Exercise objective: Reproduce the following items line for line, without changing anything.

Input records:
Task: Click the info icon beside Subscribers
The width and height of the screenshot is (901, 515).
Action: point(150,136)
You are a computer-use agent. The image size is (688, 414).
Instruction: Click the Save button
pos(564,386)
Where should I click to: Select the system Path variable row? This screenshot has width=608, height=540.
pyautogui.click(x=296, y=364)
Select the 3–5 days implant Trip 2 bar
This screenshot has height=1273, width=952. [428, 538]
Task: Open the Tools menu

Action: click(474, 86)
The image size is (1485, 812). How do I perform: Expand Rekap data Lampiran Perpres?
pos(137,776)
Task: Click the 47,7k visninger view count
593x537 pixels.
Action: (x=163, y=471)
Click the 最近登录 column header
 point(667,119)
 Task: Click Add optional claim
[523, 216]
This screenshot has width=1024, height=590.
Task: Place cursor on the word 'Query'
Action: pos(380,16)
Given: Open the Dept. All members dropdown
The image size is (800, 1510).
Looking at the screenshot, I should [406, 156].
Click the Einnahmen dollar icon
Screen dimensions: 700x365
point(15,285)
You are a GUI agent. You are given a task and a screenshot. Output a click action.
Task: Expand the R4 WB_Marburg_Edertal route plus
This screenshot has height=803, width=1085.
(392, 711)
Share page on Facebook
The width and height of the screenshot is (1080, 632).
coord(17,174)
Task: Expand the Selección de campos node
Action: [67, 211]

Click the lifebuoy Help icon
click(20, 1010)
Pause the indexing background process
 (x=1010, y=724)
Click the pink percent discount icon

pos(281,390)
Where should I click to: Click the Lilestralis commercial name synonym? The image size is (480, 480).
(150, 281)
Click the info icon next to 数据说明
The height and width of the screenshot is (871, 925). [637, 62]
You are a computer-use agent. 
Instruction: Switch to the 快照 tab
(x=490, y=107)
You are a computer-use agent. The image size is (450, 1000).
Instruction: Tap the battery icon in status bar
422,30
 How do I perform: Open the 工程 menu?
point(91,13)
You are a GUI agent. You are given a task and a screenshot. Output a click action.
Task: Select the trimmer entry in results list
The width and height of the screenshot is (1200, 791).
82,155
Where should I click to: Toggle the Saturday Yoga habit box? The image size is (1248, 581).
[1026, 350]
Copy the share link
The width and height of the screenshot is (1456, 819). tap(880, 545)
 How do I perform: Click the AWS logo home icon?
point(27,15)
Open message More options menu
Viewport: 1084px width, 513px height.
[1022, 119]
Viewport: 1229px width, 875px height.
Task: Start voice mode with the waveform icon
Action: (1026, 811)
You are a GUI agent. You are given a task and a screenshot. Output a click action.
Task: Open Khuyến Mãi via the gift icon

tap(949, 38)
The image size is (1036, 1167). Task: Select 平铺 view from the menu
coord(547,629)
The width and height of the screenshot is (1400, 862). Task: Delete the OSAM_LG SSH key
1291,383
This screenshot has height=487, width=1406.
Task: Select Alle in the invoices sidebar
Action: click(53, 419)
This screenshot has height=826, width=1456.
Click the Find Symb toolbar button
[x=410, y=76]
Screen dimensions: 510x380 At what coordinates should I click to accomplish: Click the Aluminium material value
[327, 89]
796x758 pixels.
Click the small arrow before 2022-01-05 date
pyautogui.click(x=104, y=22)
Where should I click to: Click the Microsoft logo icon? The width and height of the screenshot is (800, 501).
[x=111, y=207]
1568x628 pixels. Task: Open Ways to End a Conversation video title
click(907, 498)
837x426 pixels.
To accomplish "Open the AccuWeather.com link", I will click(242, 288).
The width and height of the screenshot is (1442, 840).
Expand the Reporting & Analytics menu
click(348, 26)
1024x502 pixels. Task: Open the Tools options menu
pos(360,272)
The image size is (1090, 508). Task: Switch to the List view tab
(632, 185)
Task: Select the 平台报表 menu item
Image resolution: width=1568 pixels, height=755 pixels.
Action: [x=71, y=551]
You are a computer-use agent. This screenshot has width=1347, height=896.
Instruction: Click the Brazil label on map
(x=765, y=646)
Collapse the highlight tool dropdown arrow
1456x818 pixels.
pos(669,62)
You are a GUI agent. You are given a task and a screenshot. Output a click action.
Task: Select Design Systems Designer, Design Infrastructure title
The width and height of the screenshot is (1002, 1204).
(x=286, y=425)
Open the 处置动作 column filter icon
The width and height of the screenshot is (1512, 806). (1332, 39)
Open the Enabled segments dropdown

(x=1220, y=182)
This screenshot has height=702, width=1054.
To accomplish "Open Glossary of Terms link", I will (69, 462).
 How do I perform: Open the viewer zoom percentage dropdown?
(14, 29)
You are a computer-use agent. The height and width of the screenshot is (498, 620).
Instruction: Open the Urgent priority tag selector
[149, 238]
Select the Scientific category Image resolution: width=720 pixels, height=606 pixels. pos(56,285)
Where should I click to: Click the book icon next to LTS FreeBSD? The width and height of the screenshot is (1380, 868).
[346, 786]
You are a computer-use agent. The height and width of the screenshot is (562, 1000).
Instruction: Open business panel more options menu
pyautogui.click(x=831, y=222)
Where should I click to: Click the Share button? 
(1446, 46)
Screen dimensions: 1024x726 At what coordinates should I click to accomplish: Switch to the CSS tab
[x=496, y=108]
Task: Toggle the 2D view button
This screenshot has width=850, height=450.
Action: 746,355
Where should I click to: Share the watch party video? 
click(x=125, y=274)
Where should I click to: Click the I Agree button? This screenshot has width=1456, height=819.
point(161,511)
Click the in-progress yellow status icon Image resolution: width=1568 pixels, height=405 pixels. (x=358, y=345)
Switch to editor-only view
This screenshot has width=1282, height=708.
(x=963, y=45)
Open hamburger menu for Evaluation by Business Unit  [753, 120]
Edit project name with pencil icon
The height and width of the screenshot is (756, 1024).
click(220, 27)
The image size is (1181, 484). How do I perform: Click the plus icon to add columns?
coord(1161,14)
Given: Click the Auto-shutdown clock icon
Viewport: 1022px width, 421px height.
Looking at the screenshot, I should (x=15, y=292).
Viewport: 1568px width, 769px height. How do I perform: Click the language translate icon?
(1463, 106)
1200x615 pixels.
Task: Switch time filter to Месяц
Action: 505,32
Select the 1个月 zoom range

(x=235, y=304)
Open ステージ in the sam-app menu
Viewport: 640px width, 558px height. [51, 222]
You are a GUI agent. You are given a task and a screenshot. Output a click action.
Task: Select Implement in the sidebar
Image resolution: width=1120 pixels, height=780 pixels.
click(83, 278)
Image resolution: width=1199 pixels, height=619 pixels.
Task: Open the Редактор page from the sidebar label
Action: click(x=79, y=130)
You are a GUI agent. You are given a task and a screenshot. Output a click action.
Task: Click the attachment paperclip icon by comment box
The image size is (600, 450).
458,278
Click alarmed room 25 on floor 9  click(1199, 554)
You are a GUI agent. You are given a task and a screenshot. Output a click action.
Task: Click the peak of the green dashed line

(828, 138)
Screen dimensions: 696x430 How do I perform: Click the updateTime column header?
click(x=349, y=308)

Exercise output:
Task: Click the info icon beside Subscribers
The width and height of the screenshot is (901, 515).
Action: point(150,136)
You are a computer-use agent. The image size is (688, 414).
Instruction: Click the Save button
pos(564,386)
Where should I click to: Select the system Path variable row? This screenshot has width=608, height=540.
pyautogui.click(x=296, y=364)
Select the 3–5 days implant Trip 2 bar
This screenshot has height=1273, width=952. [428, 538]
Task: Open the Tools menu

Action: click(474, 86)
The image size is (1485, 812). How do I perform: Expand Rekap data Lampiran Perpres?
pos(137,776)
Task: Click the 47,7k visninger view count
593x537 pixels.
Action: (x=163, y=471)
Click the 最近登录 column header
 point(667,119)
 Task: Click Add optional claim
[523, 216]
This screenshot has width=1024, height=590.
Task: Place cursor on the word 'Query'
Action: pos(380,16)
Given: Open the Dept. All members dropdown
The image size is (800, 1510).
Looking at the screenshot, I should [406, 156].
Click the Einnahmen dollar icon
Screen dimensions: 700x365
point(15,285)
You are a GUI agent. You are given a task and a screenshot. Output a click action.
Task: Expand the R4 WB_Marburg_Edertal route plus
This screenshot has height=803, width=1085.
(392, 711)
Share page on Facebook
The width and height of the screenshot is (1080, 632).
coord(17,174)
Task: Expand the Selección de campos node
Action: [67, 211]

Click the lifebuoy Help icon
click(20, 1010)
Pause the indexing background process
 (x=1010, y=724)
Click the pink percent discount icon

pos(281,390)
Where should I click to: Click the Lilestralis commercial name synonym? The image size is (480, 480).
(150, 281)
Click the info icon next to 数据说明
The height and width of the screenshot is (871, 925). [637, 62]
You are a computer-use agent. 
Instruction: Switch to the 快照 tab
(x=490, y=107)
You are a computer-use agent. The image size is (450, 1000).
Instruction: Tap the battery icon in status bar
422,30
 How do I perform: Open the 工程 menu?
point(91,13)
You are a GUI agent. You are given a task and a screenshot. Output a click action.
Task: Select the trimmer entry in results list
The width and height of the screenshot is (1200, 791).
82,155
Where should I click to: Toggle the Saturday Yoga habit box? The image size is (1248, 581).
[1026, 350]
Copy the share link
The width and height of the screenshot is (1456, 819). tap(880, 545)
 How do I perform: Click the AWS logo home icon?
point(27,15)
Open message More options menu
Viewport: 1084px width, 513px height.
[1022, 119]
Viewport: 1229px width, 875px height.
Task: Start voice mode with the waveform icon
Action: (1026, 811)
You are a GUI agent. You are given a task and a screenshot. Output a click action.
Task: Open Khuyến Mãi via the gift icon

tap(949, 38)
The image size is (1036, 1167). Task: Select 平铺 view from the menu
coord(547,629)
The width and height of the screenshot is (1400, 862). Task: Delete the OSAM_LG SSH key
1291,383
This screenshot has height=487, width=1406.
Task: Select Alle in the invoices sidebar
Action: click(53, 419)
This screenshot has height=826, width=1456.
Click the Find Symb toolbar button
[x=410, y=76]
Screen dimensions: 510x380 At what coordinates should I click to accomplish: Click the Aluminium material value
[327, 89]
796x758 pixels.
Click the small arrow before 2022-01-05 date
pyautogui.click(x=104, y=22)
Where should I click to: Click the Microsoft logo icon? The width and height of the screenshot is (800, 501).
[x=111, y=207]
1568x628 pixels. Task: Open Ways to End a Conversation video title
click(907, 498)
837x426 pixels.
To accomplish "Open the AccuWeather.com link", I will click(242, 288).
The width and height of the screenshot is (1442, 840).
Expand the Reporting & Analytics menu
click(348, 26)
1024x502 pixels. Task: Open the Tools options menu
pos(360,272)
The image size is (1090, 508). Task: Switch to the List view tab
(632, 185)
Task: Select the 平台报表 menu item
Image resolution: width=1568 pixels, height=755 pixels.
Action: [x=71, y=551]
You are a computer-use agent. This screenshot has width=1347, height=896.
Instruction: Click the Brazil label on map
(x=765, y=646)
Collapse the highlight tool dropdown arrow
1456x818 pixels.
pos(669,62)
You are a GUI agent. You are given a task and a screenshot. Output a click action.
Task: Select Design Systems Designer, Design Infrastructure title
The width and height of the screenshot is (1002, 1204).
(x=286, y=425)
Open the 处置动作 column filter icon
The width and height of the screenshot is (1512, 806). (1332, 39)
Open the Enabled segments dropdown

(x=1220, y=182)
This screenshot has height=702, width=1054.
To accomplish "Open Glossary of Terms link", I will (69, 462).
 How do I perform: Open the viewer zoom percentage dropdown?
(14, 29)
You are a computer-use agent. The height and width of the screenshot is (498, 620).
Instruction: Open the Urgent priority tag selector
[149, 238]
Select the Scientific category Image resolution: width=720 pixels, height=606 pixels. pos(56,285)
Where should I click to: Click the book icon next to LTS FreeBSD? The width and height of the screenshot is (1380, 868).
[346, 786]
You are a computer-use agent. The height and width of the screenshot is (562, 1000).
Instruction: Open business panel more options menu
pyautogui.click(x=831, y=222)
Where should I click to: Click the Share button? 
(1446, 46)
Screen dimensions: 1024x726 At what coordinates should I click to accomplish: Switch to the CSS tab
[x=496, y=108]
Task: Toggle the 2D view button
This screenshot has width=850, height=450.
Action: 746,355
Where should I click to: Share the watch party video? 
click(x=125, y=274)
Where should I click to: Click the I Agree button? This screenshot has width=1456, height=819.
point(161,511)
Click the in-progress yellow status icon Image resolution: width=1568 pixels, height=405 pixels. (x=358, y=345)
Switch to editor-only view
This screenshot has width=1282, height=708.
(x=963, y=45)
Open hamburger menu for Evaluation by Business Unit  [753, 120]
Edit project name with pencil icon
The height and width of the screenshot is (756, 1024).
click(220, 27)
The image size is (1181, 484). How do I perform: Click the plus icon to add columns?
coord(1161,14)
Given: Click the Auto-shutdown clock icon
Viewport: 1022px width, 421px height.
Looking at the screenshot, I should (x=15, y=292).
Viewport: 1568px width, 769px height. How do I perform: Click the language translate icon?
(1463, 106)
1200x615 pixels.
Task: Switch time filter to Месяц
Action: 505,32
Select the 1个月 zoom range

(x=235, y=304)
Open ステージ in the sam-app menu
Viewport: 640px width, 558px height. [51, 222]
You are a GUI agent. You are given a task and a screenshot. Output a click action.
Task: Select Implement in the sidebar
Image resolution: width=1120 pixels, height=780 pixels.
click(83, 278)
Image resolution: width=1199 pixels, height=619 pixels.
Task: Open the Редактор page from the sidebar label
Action: click(x=79, y=130)
You are a GUI agent. You are given a task and a screenshot. Output a click action.
Task: Click the attachment paperclip icon by comment box
The image size is (600, 450).
458,278
Click alarmed room 25 on floor 9  click(1199, 554)
You are a GUI agent. You are given a task and a screenshot. Output a click action.
Task: Click the peak of the green dashed line

(828, 138)
Screen dimensions: 696x430 How do I perform: Click the updateTime column header?
click(x=349, y=308)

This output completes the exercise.